Data records
╔══

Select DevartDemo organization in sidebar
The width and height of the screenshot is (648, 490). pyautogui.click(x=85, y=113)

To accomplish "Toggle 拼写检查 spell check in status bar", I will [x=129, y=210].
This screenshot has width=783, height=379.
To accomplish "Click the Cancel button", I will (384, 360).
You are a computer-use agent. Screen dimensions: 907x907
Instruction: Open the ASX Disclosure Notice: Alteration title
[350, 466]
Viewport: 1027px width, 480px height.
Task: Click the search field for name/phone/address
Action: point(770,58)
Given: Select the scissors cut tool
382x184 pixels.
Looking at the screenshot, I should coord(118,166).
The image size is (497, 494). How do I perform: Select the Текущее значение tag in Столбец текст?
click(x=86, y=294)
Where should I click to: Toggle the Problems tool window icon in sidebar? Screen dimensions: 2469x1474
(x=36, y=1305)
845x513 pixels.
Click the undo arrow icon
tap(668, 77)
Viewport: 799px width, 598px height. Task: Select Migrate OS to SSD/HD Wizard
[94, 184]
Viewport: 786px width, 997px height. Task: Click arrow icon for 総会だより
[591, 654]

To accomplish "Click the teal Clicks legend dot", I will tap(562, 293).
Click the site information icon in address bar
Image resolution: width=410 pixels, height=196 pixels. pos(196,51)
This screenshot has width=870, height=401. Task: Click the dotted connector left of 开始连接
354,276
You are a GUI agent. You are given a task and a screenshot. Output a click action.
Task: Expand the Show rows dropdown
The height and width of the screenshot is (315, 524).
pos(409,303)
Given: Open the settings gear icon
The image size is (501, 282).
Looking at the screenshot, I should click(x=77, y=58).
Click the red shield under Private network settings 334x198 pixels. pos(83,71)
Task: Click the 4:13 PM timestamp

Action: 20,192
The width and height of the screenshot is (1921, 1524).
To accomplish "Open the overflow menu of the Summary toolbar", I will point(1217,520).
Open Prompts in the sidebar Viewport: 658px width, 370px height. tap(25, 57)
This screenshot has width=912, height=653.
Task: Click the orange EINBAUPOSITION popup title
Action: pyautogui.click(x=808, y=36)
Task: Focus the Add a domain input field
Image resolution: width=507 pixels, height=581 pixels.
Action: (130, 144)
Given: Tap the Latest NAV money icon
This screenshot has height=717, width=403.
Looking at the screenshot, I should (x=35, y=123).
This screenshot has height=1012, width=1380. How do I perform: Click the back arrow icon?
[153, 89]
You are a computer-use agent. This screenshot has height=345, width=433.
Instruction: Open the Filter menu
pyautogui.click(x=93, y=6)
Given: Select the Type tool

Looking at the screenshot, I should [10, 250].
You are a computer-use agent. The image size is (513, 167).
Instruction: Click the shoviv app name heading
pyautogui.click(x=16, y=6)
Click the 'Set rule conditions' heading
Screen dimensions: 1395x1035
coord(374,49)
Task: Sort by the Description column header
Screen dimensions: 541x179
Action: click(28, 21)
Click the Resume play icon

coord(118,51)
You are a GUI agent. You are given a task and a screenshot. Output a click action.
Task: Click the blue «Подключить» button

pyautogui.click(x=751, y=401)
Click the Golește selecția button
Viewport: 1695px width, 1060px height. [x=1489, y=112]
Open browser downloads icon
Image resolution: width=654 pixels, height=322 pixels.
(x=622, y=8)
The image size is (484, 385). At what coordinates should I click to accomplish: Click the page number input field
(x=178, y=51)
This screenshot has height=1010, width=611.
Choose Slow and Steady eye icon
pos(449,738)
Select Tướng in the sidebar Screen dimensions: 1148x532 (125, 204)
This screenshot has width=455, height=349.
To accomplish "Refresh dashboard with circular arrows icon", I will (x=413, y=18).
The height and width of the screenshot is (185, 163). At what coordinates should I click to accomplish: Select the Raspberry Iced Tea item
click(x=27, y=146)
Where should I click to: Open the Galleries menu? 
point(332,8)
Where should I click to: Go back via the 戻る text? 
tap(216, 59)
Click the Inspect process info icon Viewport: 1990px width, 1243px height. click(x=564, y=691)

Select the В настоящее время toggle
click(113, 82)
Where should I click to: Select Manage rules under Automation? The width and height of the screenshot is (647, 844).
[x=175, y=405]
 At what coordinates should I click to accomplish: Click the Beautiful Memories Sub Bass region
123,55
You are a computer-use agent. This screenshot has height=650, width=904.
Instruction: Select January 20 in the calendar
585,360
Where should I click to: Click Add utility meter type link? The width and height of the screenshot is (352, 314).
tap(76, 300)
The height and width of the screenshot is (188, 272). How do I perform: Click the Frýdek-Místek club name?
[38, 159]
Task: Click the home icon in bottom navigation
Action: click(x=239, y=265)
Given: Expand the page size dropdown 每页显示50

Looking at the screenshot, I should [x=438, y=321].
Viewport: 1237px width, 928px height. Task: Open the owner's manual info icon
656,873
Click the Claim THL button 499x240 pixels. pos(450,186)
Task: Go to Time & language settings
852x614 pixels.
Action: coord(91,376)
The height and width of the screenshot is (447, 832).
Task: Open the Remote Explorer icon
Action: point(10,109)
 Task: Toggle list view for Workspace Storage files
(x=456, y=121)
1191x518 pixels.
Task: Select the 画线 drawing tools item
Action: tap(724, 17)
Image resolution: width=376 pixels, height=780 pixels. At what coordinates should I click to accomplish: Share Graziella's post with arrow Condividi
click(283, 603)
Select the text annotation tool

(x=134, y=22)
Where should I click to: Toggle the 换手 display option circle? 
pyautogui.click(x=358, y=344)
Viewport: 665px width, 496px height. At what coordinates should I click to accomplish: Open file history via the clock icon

╚══

* Exercise brief
Copy all of the entries, substituting "side panel" for every occurrence of "sidebar" and leaving everything else unchanged.

* Response to the exercise
Select DevartDemo organization in side panel
The width and height of the screenshot is (648, 490). pyautogui.click(x=85, y=113)

To accomplish "Toggle 拼写检查 spell check in status bar", I will [x=129, y=210].
This screenshot has width=783, height=379.
To accomplish "Click the Cancel button", I will (384, 360).
You are a computer-use agent. Screen dimensions: 907x907
Instruction: Open the ASX Disclosure Notice: Alteration title
[350, 466]
Viewport: 1027px width, 480px height.
Task: Click the search field for name/phone/address
Action: point(770,58)
Given: Select the scissors cut tool
382x184 pixels.
Looking at the screenshot, I should coord(118,166).
The image size is (497, 494). How do I perform: Select the Текущее значение tag in Столбец текст?
click(x=86, y=294)
Where should I click to: Toggle the Problems tool window icon in side panel? Screen dimensions: 2469x1474
(x=36, y=1305)
845x513 pixels.
Click the undo arrow icon
tap(668, 77)
Viewport: 799px width, 598px height. Task: Select Migrate OS to SSD/HD Wizard
[94, 184]
Viewport: 786px width, 997px height. Task: Click arrow icon for 総会だより
[591, 654]

To accomplish "Click the teal Clicks legend dot", I will tap(562, 293).
Click the site information icon in address bar
Image resolution: width=410 pixels, height=196 pixels. pos(196,51)
This screenshot has width=870, height=401. Task: Click the dotted connector left of 开始连接
354,276
You are a GUI agent. You are given a task and a screenshot. Output a click action.
Task: Expand the Show rows dropdown
The height and width of the screenshot is (315, 524).
pos(409,303)
Given: Open the settings gear icon
The image size is (501, 282).
Looking at the screenshot, I should click(x=77, y=58).
Click the red shield under Private network settings 334x198 pixels. pos(83,71)
Task: Click the 4:13 PM timestamp

Action: 20,192
The width and height of the screenshot is (1921, 1524).
To accomplish "Open the overflow menu of the Summary toolbar", I will point(1217,520).
Open Prompts in the side panel Viewport: 658px width, 370px height. tap(25, 57)
This screenshot has width=912, height=653.
Task: Click the orange EINBAUPOSITION popup title
Action: pyautogui.click(x=808, y=36)
Task: Focus the Add a domain input field
Image resolution: width=507 pixels, height=581 pixels.
Action: (130, 144)
Given: Tap the Latest NAV money icon
This screenshot has height=717, width=403.
Looking at the screenshot, I should (x=35, y=123).
This screenshot has height=1012, width=1380. How do I perform: Click the back arrow icon?
[153, 89]
You are a computer-use agent. This screenshot has height=345, width=433.
Instruction: Open the Filter menu
pyautogui.click(x=93, y=6)
Given: Select the Type tool

Looking at the screenshot, I should [10, 250].
You are a computer-use agent. The image size is (513, 167).
Instruction: Click the shoviv app name heading
pyautogui.click(x=16, y=6)
Click the 'Set rule conditions' heading
Screen dimensions: 1395x1035
coord(374,49)
Task: Sort by the Description column header
Screen dimensions: 541x179
Action: click(28, 21)
Click the Resume play icon

coord(118,51)
You are a GUI agent. You are given a task and a screenshot. Output a click action.
Task: Click the blue «Подключить» button

pyautogui.click(x=751, y=401)
Click the Golește selecția button
Viewport: 1695px width, 1060px height. [x=1489, y=112]
Open browser downloads icon
Image resolution: width=654 pixels, height=322 pixels.
(x=622, y=8)
The image size is (484, 385). At what coordinates should I click to accomplish: Click the page number input field
(x=178, y=51)
This screenshot has height=1010, width=611.
Choose Slow and Steady eye icon
pos(449,738)
Select Tướng in the side panel Screen dimensions: 1148x532 (125, 204)
This screenshot has width=455, height=349.
To accomplish "Refresh dashboard with circular arrows icon", I will (x=413, y=18).
The height and width of the screenshot is (185, 163). At what coordinates should I click to accomplish: Select the Raspberry Iced Tea item
click(x=27, y=146)
Where should I click to: Open the Galleries menu? 
point(332,8)
Where should I click to: Go back via the 戻る text? 
tap(216, 59)
Click the Inspect process info icon Viewport: 1990px width, 1243px height. click(x=564, y=691)

Select the В настоящее время toggle
click(113, 82)
Where should I click to: Select Manage rules under Automation? The width and height of the screenshot is (647, 844).
[x=175, y=405]
 At what coordinates should I click to accomplish: Click the Beautiful Memories Sub Bass region
123,55
You are a computer-use agent. This screenshot has height=650, width=904.
Instruction: Select January 20 in the calendar
585,360
Where should I click to: Click Add utility meter type link? The width and height of the screenshot is (352, 314).
tap(76, 300)
The height and width of the screenshot is (188, 272). How do I perform: Click the Frýdek-Místek club name?
[38, 159]
Task: Click the home icon in bottom navigation
Action: click(x=239, y=265)
Given: Expand the page size dropdown 每页显示50

Looking at the screenshot, I should [x=438, y=321].
Viewport: 1237px width, 928px height. Task: Open the owner's manual info icon
656,873
Click the Claim THL button 499x240 pixels. pos(450,186)
Task: Go to Time & language settings
852x614 pixels.
Action: coord(91,376)
The height and width of the screenshot is (447, 832).
Task: Open the Remote Explorer icon
Action: point(10,109)
 Task: Toggle list view for Workspace Storage files
(x=456, y=121)
1191x518 pixels.
Task: Select the 画线 drawing tools item
Action: tap(724, 17)
Image resolution: width=376 pixels, height=780 pixels. At what coordinates should I click to accomplish: Share Graziella's post with arrow Condividi
click(283, 603)
Select the text annotation tool

(x=134, y=22)
Where should I click to: Toggle the 换手 display option circle? 
pyautogui.click(x=358, y=344)
Viewport: 665px width, 496px height. At what coordinates should I click to accomplish: Open file history via the clock icon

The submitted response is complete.